• 課題の目的
提示文によると、中小企業の着工率は何%に近づいているかを答えよ。

• 提示文

+ + + + + + +

現在のモニタリングでは、中小企業は困難を克服し、続々と着工しており、とりわけ各地方政府と各レベル部門の力強い支援の下、総体として着工は徐々に反転上昇している。着工率は50%に近づいており、現在中小企業の着工、業務・生産再開は、主として「5つの難」に直面している。

①着工難。

地方政府は、疫病防御の安全要求を確保するため、この方面で大量の審査・認可のための証明材料等を要求としており、さらにいくらかの審査の関門もある。

②労働者採用難の問題が、まだ完全に円滑化されていない。

疫病の影響を受け、人員の流動がなお阻まれ、円滑さを欠いている。

③産業チェーンの手配が比較的難しい。

物流が円滑さを欠き、原材料が届かず、生産した製品を搬出できず、産業チェーンの上流・下流の各段階が同歩調で業務再開していない。これは企業の正常生産に対して大きな影響を生み出している。

④資金の支えが難しい。

中小企業の資金圧力が比較的大きく、硬直的なコスト支出が比較的多いが、財政金融政策の実施に伴い、今後緩和に向かうことになる。

⑤注文の実行難。

現在、中小企業は注文を手にしているが、遅滞なく生産を進める方法がなく、違約のリスクを背負っている。

(3)今後の中小企業対策

国務院中小企業発展促進領導小組の各構成員部門は、協力して中小・零細企業を支援する各政策を実施する。これは5つの具体的措置がある。

①できるだけ速やかに地域・レベルを分けた精確な業務・生産再開を推進する。

これは中小・零細企業にとって意義が非常に重大である。中小企業は全国各地に分布しており、比較的広大だからである。中小・零細企業の業務再開率を一層高めるため、地方各レベル政府は協調して産業チェーンの上流・下流の同歩調の業務再開の推進に力を入れている。原材料・補助原料はいずれも製品に影響を与える要素であり、同歩調の業務再開は現在非常に重要な段階にある。

②財政金融の優遇政策を確実に完全実施する。

年金・失業・労災保険料徴収の免除、車両通行料免除を含む実際の優遇を、中小・零細企業に与えて、中小・零細企業の資金圧力を軽減する。

③各部門は力を合わせ、中小・零細企業が業務・生産再開において遭遇している実際の困難を確実に協調して解決する。

とりわけ各生産要素の保障、原材料の供給、防御物資の保障、及び物流・輸送において出現している実際の問題については、疫病の連携防御メカニズムの下、各部門は力を合わせ、医療物資供給保障への保障・支援を増やすと同時に、中小・零細企業の業務・生産再開支援において、疫病の連携防御メカニズムを用いている。

④中央企業・国有企業・大型企業の、産業チェーンにおける牽引のリーダーとしての役割を発揮させる。

+ + + + + + +

• エントリ抜粋
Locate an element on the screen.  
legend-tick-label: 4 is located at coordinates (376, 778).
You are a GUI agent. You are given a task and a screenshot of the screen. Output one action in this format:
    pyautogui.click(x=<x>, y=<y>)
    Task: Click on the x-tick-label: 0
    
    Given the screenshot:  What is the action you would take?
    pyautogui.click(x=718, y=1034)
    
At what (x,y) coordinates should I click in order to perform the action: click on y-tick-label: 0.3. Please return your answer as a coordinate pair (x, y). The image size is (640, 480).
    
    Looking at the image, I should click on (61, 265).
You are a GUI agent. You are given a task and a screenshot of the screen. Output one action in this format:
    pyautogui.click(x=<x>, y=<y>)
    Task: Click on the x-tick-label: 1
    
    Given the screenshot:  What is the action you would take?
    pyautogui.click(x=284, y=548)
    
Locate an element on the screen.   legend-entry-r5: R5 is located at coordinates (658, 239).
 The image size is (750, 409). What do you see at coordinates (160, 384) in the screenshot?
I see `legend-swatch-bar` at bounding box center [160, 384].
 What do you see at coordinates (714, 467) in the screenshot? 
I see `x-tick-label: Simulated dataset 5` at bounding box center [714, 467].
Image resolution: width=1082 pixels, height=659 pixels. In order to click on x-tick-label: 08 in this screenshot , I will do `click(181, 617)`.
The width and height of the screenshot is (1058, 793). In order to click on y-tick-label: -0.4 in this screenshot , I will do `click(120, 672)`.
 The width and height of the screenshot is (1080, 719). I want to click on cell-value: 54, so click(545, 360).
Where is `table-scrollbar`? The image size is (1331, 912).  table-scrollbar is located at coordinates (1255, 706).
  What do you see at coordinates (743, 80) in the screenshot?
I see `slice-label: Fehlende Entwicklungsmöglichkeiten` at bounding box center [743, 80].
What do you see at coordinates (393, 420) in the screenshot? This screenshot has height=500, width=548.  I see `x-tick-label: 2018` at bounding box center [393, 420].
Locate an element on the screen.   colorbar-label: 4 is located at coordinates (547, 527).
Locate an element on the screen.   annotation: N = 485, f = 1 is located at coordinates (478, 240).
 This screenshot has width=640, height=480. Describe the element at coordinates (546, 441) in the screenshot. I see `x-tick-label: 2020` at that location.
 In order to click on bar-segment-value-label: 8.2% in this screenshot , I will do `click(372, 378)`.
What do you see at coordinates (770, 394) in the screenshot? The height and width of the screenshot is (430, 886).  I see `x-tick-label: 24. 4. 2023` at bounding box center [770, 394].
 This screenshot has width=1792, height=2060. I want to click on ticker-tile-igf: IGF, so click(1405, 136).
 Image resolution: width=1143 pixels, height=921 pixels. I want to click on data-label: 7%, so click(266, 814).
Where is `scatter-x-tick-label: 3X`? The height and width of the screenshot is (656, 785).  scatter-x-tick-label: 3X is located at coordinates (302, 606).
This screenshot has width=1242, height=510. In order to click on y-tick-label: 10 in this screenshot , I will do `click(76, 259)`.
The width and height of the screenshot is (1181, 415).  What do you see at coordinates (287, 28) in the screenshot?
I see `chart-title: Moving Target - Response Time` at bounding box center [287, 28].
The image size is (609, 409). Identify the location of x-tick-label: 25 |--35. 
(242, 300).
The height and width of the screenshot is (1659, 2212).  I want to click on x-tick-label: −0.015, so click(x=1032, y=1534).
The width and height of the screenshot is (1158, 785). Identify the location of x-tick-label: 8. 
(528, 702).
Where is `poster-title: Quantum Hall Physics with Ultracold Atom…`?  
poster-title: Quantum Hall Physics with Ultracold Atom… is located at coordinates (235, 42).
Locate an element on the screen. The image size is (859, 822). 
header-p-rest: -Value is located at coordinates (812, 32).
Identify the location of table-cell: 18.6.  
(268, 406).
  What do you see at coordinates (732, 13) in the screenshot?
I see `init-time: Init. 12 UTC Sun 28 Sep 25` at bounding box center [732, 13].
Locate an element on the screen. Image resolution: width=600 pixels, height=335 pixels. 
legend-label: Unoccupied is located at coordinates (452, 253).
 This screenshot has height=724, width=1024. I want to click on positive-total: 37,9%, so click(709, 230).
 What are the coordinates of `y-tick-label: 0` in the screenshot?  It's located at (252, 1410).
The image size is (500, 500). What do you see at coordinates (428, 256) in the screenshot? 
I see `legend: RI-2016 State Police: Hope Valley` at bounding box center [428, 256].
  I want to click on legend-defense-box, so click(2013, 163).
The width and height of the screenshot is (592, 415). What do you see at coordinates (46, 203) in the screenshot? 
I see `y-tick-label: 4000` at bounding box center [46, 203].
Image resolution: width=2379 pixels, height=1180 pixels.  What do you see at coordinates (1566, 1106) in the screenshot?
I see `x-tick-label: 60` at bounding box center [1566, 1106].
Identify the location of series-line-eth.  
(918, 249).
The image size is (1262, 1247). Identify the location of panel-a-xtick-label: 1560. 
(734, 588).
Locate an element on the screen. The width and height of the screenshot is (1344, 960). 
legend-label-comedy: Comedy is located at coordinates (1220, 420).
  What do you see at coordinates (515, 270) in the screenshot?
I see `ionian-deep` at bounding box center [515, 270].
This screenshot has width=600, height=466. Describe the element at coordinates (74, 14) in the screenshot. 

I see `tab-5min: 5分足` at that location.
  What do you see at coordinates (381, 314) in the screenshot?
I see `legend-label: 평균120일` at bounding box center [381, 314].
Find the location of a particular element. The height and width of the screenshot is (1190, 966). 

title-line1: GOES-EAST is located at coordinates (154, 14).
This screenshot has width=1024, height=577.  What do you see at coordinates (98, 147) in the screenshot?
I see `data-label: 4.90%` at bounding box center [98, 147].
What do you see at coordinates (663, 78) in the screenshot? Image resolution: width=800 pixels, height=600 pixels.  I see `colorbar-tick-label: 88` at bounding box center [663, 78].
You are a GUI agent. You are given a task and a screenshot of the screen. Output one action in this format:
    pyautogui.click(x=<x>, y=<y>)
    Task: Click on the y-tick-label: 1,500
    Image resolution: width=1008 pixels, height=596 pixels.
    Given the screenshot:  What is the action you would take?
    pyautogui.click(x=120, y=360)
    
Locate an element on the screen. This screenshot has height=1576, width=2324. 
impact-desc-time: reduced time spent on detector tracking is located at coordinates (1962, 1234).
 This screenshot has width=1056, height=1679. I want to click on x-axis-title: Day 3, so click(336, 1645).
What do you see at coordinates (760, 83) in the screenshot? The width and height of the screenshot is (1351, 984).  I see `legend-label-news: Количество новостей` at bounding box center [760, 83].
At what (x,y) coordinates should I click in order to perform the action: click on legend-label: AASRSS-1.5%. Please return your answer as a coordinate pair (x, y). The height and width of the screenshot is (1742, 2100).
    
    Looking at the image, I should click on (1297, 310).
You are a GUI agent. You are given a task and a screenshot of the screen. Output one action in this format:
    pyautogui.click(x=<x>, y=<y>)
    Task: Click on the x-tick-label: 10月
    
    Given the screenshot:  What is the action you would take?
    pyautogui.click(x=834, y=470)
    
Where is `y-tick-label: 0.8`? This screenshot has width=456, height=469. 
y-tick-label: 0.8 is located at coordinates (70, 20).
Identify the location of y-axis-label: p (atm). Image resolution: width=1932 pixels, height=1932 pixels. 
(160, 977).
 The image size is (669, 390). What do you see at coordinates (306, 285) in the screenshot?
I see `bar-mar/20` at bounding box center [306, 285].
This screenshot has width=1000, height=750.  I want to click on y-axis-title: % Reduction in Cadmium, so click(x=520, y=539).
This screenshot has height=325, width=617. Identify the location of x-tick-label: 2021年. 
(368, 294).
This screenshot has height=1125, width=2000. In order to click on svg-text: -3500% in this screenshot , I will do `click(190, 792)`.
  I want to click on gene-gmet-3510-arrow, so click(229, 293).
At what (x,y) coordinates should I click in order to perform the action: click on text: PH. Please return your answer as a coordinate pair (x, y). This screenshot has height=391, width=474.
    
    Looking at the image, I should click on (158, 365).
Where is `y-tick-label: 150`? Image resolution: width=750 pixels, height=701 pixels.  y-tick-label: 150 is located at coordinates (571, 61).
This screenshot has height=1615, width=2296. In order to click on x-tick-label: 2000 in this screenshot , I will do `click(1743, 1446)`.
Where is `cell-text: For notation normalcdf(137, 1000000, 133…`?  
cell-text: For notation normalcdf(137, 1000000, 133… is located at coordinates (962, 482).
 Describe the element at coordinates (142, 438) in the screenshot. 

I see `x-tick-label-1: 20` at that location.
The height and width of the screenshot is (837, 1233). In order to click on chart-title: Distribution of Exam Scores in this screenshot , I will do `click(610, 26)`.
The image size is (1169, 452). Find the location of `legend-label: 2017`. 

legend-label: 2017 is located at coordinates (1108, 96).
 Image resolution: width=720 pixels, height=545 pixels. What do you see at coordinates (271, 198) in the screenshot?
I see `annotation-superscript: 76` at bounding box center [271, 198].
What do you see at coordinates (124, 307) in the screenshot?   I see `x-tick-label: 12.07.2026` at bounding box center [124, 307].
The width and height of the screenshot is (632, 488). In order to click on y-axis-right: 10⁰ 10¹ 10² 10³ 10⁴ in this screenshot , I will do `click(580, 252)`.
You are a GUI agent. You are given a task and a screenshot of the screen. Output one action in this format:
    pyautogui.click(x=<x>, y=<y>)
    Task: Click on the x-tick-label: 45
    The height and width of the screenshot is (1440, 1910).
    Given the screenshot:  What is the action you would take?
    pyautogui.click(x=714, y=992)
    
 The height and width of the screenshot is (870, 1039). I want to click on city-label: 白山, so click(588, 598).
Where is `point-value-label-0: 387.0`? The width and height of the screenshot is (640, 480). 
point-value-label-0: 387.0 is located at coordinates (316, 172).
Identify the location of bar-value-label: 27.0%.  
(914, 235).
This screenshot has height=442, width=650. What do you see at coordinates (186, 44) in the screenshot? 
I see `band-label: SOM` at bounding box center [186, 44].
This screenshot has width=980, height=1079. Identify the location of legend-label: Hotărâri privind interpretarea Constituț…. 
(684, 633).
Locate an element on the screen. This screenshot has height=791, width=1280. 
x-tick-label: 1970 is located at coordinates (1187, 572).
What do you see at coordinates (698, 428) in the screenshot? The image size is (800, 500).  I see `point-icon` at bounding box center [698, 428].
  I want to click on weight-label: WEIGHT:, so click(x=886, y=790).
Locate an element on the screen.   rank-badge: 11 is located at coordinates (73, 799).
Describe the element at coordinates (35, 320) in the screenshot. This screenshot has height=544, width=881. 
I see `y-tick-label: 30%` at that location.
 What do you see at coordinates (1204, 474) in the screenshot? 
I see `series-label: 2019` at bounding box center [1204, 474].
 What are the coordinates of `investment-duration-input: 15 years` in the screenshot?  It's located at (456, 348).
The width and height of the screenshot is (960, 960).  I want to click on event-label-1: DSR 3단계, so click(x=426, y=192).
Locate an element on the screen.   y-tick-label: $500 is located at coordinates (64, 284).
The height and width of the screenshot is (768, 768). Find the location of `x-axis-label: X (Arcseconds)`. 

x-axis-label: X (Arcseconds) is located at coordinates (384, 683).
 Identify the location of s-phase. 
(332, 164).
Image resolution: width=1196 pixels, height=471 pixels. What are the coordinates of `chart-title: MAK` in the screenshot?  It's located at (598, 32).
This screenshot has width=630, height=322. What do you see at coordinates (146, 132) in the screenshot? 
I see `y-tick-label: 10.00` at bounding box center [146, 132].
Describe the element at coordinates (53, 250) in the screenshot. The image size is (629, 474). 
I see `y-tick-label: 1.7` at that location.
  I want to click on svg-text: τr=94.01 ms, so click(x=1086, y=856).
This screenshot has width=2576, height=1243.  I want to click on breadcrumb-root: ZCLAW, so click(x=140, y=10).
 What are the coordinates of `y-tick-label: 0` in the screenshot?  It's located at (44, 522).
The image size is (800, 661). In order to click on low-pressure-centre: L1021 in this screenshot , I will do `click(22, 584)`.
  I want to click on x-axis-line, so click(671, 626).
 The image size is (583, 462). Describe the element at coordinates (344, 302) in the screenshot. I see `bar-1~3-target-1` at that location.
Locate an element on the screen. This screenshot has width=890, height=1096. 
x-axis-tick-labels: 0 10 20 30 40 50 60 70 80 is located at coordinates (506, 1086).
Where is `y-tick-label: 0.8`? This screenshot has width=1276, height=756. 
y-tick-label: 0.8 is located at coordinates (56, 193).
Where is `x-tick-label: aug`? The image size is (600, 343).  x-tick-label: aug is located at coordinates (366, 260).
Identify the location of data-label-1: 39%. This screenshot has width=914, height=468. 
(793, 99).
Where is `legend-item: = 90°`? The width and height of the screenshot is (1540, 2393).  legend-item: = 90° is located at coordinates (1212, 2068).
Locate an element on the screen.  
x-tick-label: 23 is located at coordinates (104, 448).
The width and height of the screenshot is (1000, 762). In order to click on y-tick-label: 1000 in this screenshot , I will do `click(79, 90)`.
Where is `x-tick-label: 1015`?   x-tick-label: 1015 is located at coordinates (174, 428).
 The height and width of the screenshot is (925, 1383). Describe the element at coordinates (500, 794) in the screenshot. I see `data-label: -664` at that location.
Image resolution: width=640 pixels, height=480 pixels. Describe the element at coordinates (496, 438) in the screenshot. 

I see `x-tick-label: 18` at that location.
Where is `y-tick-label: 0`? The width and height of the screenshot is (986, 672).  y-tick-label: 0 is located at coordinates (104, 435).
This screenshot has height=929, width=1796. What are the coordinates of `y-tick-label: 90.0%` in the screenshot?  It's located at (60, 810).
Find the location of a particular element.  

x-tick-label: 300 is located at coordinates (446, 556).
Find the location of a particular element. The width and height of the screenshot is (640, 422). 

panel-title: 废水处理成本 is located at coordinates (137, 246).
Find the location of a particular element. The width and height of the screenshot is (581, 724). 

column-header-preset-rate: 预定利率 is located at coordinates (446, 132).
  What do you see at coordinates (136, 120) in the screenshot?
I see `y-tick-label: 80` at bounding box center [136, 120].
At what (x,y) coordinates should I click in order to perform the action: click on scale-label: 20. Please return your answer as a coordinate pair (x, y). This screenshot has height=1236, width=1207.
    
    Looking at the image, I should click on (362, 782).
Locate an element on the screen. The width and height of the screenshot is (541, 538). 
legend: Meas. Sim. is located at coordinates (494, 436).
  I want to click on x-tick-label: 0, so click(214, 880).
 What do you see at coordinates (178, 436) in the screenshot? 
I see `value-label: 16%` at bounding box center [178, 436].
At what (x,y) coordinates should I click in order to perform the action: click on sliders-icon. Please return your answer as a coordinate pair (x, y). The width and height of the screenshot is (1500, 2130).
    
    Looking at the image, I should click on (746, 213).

+ + + + + + +

• 記述回答
50%に近づいている。